Между тем Иоганна продолжала создавать новые проблемы. Императрица выделила Екатерине в Зимнем дворце покои из четырех комнат, эти комнаты были отделаны аналогично покоям ее матери. Комнаты Иоганны были такого же размера и точно так же обставлены, мебель обита той же голубой и красной материей; единственное различие заключалось в том, что покои Екатерины находились справа от лестницы, а Иоганны – слева. Тем не менее, узнав об этом, Иоганна начала жаловаться. Она сказала, что покои ее дочери обставлены богаче, чем ее собственные. И почему Екатерина должна жить отдельно от нее? Ее об этом не спрашивали, но она такого не одобрила бы. Когда Екатерина сказала матери, что существовало распоряжение выделить ей отдельные покои и императрица специально отвела ей эти комнаты, не желая, чтобы Екатерина жила вместе с матерью, негодование Иоганны лишь усилилось. Она восприняла это решение как своего рода критику ее поведения при дворе, а также того влияния, которое она оказывала на дочь.

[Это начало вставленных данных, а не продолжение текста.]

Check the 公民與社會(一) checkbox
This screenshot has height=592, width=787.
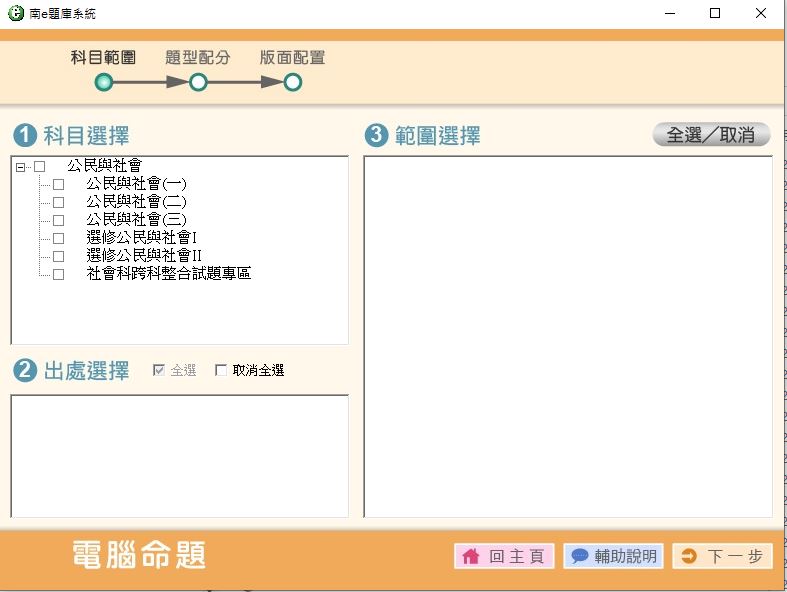point(58,185)
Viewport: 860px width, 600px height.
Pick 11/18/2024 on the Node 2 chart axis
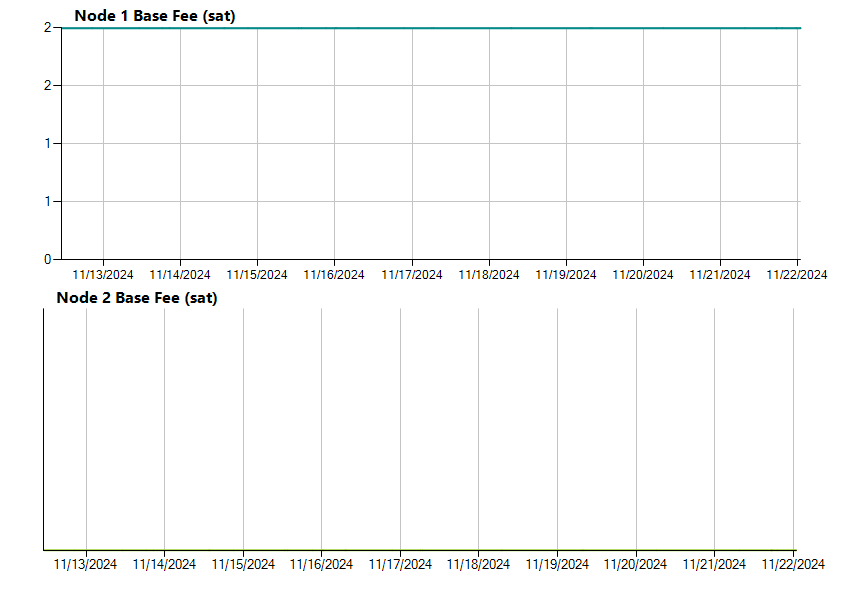point(478,565)
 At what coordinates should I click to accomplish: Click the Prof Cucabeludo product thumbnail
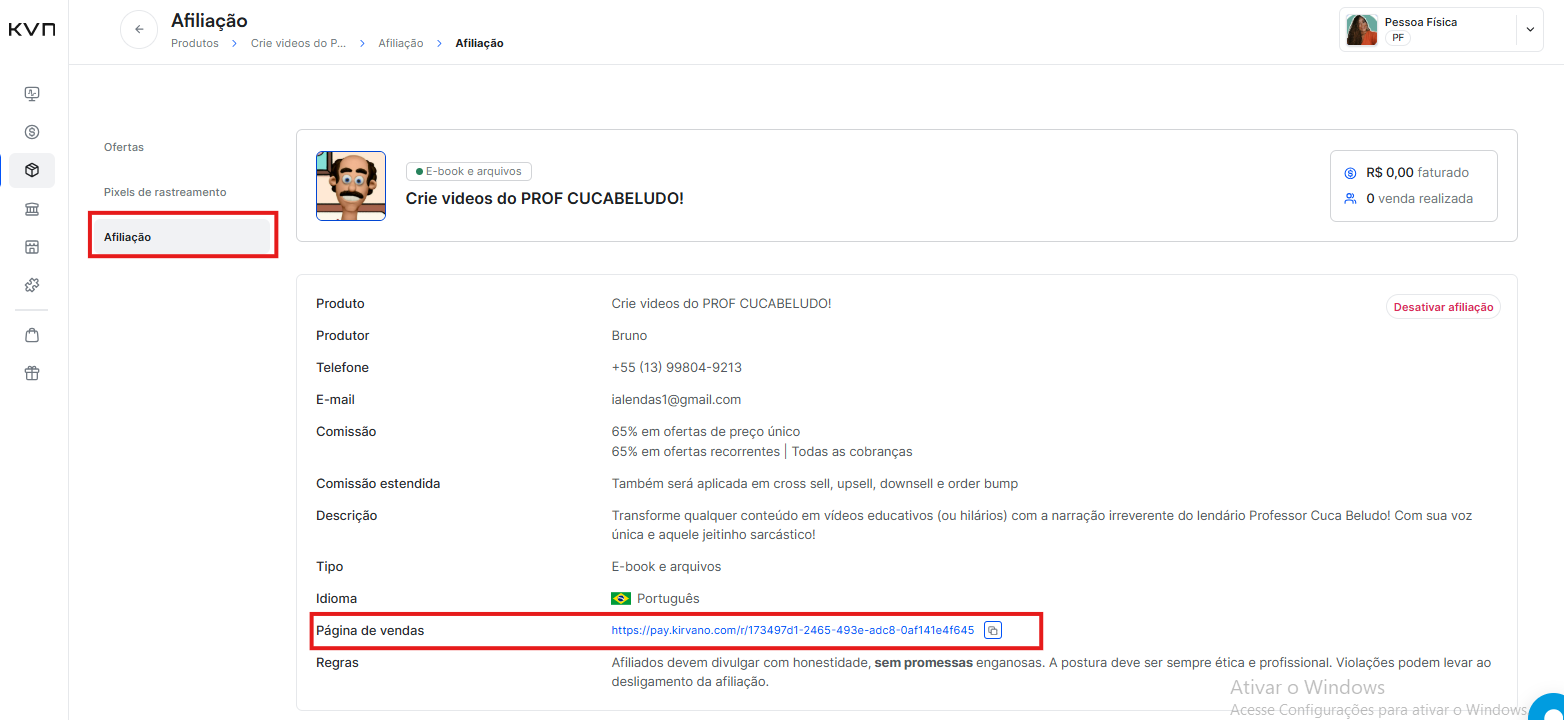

Не в силах выплеснуть свой гнев на Елизавету, Иоганна обрушила его на Екатерину. Она постоянно бранилась, и «я с каждым днем видела, как она все больше сердится на меня, что она почти со всеми в ссоре и перестала появляться к столу за обедом и ужином, а велела подавать себе в комнаты», – вспоминала Екатерина, хотя подобное разделение «нравилось мне тоже, поскольку я была очень стеснена у матери в комнатах, а касательно интимного кружка, который она себе образовала, так он мне нравился тем менее, что было ясно как божий день, что эта компания никому не была по душе».